(LISTED RECORDS)
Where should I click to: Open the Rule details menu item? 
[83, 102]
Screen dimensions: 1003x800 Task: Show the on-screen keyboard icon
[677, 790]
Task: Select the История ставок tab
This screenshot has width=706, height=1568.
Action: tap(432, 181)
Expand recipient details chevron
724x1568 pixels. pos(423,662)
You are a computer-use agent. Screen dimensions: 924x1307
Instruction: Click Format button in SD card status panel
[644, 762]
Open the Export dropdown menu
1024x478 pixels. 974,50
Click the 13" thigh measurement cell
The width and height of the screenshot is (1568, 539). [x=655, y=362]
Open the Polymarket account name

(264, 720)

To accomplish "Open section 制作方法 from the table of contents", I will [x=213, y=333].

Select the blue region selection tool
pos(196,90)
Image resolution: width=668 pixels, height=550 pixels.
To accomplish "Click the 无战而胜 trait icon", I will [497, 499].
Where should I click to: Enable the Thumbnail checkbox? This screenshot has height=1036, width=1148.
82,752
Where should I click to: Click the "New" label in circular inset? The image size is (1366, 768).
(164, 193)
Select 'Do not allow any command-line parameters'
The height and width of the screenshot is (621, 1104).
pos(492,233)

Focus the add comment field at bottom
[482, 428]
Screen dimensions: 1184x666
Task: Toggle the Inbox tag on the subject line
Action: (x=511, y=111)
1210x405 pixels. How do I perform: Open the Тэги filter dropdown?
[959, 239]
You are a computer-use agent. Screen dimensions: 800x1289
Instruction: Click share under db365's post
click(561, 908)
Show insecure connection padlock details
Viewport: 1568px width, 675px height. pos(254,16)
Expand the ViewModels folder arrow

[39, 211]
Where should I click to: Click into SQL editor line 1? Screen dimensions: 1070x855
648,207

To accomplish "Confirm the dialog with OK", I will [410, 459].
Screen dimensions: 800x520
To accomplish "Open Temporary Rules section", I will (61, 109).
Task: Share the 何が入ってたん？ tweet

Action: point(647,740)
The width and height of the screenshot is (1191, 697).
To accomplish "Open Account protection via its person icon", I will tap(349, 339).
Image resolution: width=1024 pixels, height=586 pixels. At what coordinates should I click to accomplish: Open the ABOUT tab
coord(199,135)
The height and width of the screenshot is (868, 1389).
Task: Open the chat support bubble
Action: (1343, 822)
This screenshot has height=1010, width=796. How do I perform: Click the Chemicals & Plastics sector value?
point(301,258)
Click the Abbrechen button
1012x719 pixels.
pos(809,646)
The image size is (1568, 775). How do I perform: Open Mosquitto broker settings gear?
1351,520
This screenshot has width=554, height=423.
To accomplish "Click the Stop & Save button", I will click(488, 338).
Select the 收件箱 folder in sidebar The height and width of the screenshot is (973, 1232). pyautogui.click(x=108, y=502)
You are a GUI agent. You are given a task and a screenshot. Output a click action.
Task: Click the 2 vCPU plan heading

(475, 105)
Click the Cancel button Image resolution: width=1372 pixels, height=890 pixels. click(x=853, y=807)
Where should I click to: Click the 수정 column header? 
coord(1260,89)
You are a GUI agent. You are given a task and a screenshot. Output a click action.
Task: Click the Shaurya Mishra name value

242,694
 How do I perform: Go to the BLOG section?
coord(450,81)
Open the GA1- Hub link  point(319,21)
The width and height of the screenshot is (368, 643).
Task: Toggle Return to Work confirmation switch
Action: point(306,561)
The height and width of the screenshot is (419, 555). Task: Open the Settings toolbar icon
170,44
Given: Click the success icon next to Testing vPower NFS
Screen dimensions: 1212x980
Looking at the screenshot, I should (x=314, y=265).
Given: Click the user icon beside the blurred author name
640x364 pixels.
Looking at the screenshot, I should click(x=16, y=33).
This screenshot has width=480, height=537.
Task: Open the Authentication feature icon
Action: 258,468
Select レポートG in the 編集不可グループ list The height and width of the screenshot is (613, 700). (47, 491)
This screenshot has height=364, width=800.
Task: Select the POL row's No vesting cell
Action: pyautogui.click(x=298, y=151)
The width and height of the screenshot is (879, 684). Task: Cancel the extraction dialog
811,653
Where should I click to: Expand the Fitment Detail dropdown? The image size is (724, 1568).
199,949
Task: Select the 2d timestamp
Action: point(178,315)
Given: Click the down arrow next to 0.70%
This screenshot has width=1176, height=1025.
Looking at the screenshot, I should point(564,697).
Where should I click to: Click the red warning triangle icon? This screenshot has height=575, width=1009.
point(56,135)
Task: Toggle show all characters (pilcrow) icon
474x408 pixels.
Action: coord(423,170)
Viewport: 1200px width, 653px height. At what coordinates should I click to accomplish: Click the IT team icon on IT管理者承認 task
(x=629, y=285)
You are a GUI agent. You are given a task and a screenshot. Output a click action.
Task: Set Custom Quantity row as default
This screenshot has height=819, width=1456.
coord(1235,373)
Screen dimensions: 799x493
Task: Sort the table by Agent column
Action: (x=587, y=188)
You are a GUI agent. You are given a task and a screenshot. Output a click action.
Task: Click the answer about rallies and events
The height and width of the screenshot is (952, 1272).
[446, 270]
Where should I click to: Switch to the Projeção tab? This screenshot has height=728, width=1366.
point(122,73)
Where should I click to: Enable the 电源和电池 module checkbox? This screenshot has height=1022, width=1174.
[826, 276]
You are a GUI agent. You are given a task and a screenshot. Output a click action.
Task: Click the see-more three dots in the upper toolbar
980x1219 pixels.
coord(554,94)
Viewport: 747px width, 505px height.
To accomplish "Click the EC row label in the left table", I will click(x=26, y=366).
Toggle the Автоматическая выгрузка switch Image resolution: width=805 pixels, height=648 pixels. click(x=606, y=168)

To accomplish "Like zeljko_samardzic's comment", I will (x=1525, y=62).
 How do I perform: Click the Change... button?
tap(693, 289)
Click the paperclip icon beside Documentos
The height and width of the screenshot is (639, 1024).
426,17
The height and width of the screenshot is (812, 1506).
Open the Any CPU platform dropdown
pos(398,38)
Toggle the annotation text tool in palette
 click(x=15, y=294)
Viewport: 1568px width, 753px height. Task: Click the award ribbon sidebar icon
(End LISTED RECORDS)
WHAT TO DO: What you give back must match the records word for word.

RESPONSE BELOW:
Where should I click to: Open the Rule details menu item? 
[83, 102]
Screen dimensions: 1003x800 Task: Show the on-screen keyboard icon
[677, 790]
Task: Select the История ставок tab
This screenshot has width=706, height=1568.
Action: tap(432, 181)
Expand recipient details chevron
724x1568 pixels. pos(423,662)
You are a computer-use agent. Screen dimensions: 924x1307
Instruction: Click Format button in SD card status panel
[644, 762]
Open the Export dropdown menu
1024x478 pixels. 974,50
Click the 13" thigh measurement cell
The width and height of the screenshot is (1568, 539). [x=655, y=362]
Open the Polymarket account name

(264, 720)

To accomplish "Open section 制作方法 from the table of contents", I will [x=213, y=333].

Select the blue region selection tool
pos(196,90)
Image resolution: width=668 pixels, height=550 pixels.
To accomplish "Click the 无战而胜 trait icon", I will [497, 499].
Where should I click to: Enable the Thumbnail checkbox? This screenshot has height=1036, width=1148.
82,752
Where should I click to: Click the "New" label in circular inset? The image size is (1366, 768).
(164, 193)
Select 'Do not allow any command-line parameters'
The height and width of the screenshot is (621, 1104).
pos(492,233)

Focus the add comment field at bottom
[482, 428]
Screen dimensions: 1184x666
Task: Toggle the Inbox tag on the subject line
Action: (x=511, y=111)
1210x405 pixels. How do I perform: Open the Тэги filter dropdown?
[959, 239]
You are a computer-use agent. Screen dimensions: 800x1289
Instruction: Click share under db365's post
click(561, 908)
Show insecure connection padlock details
Viewport: 1568px width, 675px height. pos(254,16)
Expand the ViewModels folder arrow

[39, 211]
Where should I click to: Click into SQL editor line 1? Screen dimensions: 1070x855
648,207

To accomplish "Confirm the dialog with OK", I will [410, 459].
Screen dimensions: 800x520
To accomplish "Open Temporary Rules section", I will (61, 109).
Task: Share the 何が入ってたん？ tweet

Action: point(647,740)
The width and height of the screenshot is (1191, 697).
To accomplish "Open Account protection via its person icon", I will tap(349, 339).
Image resolution: width=1024 pixels, height=586 pixels. At what coordinates should I click to accomplish: Open the ABOUT tab
coord(199,135)
The height and width of the screenshot is (868, 1389).
Task: Open the chat support bubble
Action: (1343, 822)
This screenshot has height=1010, width=796. How do I perform: Click the Chemicals & Plastics sector value?
point(301,258)
Click the Abbrechen button
1012x719 pixels.
pos(809,646)
The image size is (1568, 775). How do I perform: Open Mosquitto broker settings gear?
1351,520
This screenshot has width=554, height=423.
To accomplish "Click the Stop & Save button", I will click(488, 338).
Select the 收件箱 folder in sidebar The height and width of the screenshot is (973, 1232). pyautogui.click(x=108, y=502)
You are a GUI agent. You are given a task and a screenshot. Output a click action.
Task: Click the 2 vCPU plan heading

(475, 105)
Click the Cancel button Image resolution: width=1372 pixels, height=890 pixels. click(x=853, y=807)
Where should I click to: Click the 수정 column header? 
coord(1260,89)
You are a GUI agent. You are given a task and a screenshot. Output a click action.
Task: Click the Shaurya Mishra name value

242,694
 How do I perform: Go to the BLOG section?
coord(450,81)
Open the GA1- Hub link  point(319,21)
The width and height of the screenshot is (368, 643).
Task: Toggle Return to Work confirmation switch
Action: point(306,561)
The height and width of the screenshot is (419, 555). Task: Open the Settings toolbar icon
170,44
Given: Click the success icon next to Testing vPower NFS
Screen dimensions: 1212x980
Looking at the screenshot, I should (x=314, y=265).
Given: Click the user icon beside the blurred author name
640x364 pixels.
Looking at the screenshot, I should click(x=16, y=33).
This screenshot has width=480, height=537.
Task: Open the Authentication feature icon
Action: 258,468
Select レポートG in the 編集不可グループ list The height and width of the screenshot is (613, 700). (47, 491)
This screenshot has height=364, width=800.
Task: Select the POL row's No vesting cell
Action: pyautogui.click(x=298, y=151)
The width and height of the screenshot is (879, 684). Task: Cancel the extraction dialog
811,653
Where should I click to: Expand the Fitment Detail dropdown? The image size is (724, 1568).
199,949
Task: Select the 2d timestamp
Action: point(178,315)
Given: Click the down arrow next to 0.70%
This screenshot has width=1176, height=1025.
Looking at the screenshot, I should point(564,697).
Where should I click to: Click the red warning triangle icon? This screenshot has height=575, width=1009.
point(56,135)
Task: Toggle show all characters (pilcrow) icon
474x408 pixels.
Action: coord(423,170)
Viewport: 1200px width, 653px height. At what coordinates should I click to accomplish: Click the IT team icon on IT管理者承認 task
(x=629, y=285)
You are a GUI agent. You are given a task and a screenshot. Output a click action.
Task: Set Custom Quantity row as default
This screenshot has height=819, width=1456.
coord(1235,373)
Screen dimensions: 799x493
Task: Sort the table by Agent column
Action: (x=587, y=188)
You are a GUI agent. You are given a task and a screenshot. Output a click action.
Task: Click the answer about rallies and events
The height and width of the screenshot is (952, 1272).
[446, 270]
Where should I click to: Switch to the Projeção tab? This screenshot has height=728, width=1366.
point(122,73)
Where should I click to: Enable the 电源和电池 module checkbox? This screenshot has height=1022, width=1174.
[826, 276]
You are a GUI agent. You are given a task and a screenshot. Output a click action.
Task: Click the see-more three dots in the upper toolbar
980x1219 pixels.
coord(554,94)
Viewport: 747px width, 505px height.
To accomplish "Click the EC row label in the left table", I will click(x=26, y=366).
Toggle the Автоматическая выгрузка switch Image resolution: width=805 pixels, height=648 pixels. click(x=606, y=168)

To accomplish "Like zeljko_samardzic's comment", I will (x=1525, y=62).
 How do I perform: Click the Change... button?
tap(693, 289)
Click the paperclip icon beside Documentos
The height and width of the screenshot is (639, 1024).
426,17
The height and width of the screenshot is (812, 1506).
Open the Any CPU platform dropdown
pos(398,38)
Toggle the annotation text tool in palette
 click(x=15, y=294)
Viewport: 1568px width, 753px height. Task: Click the award ribbon sidebar icon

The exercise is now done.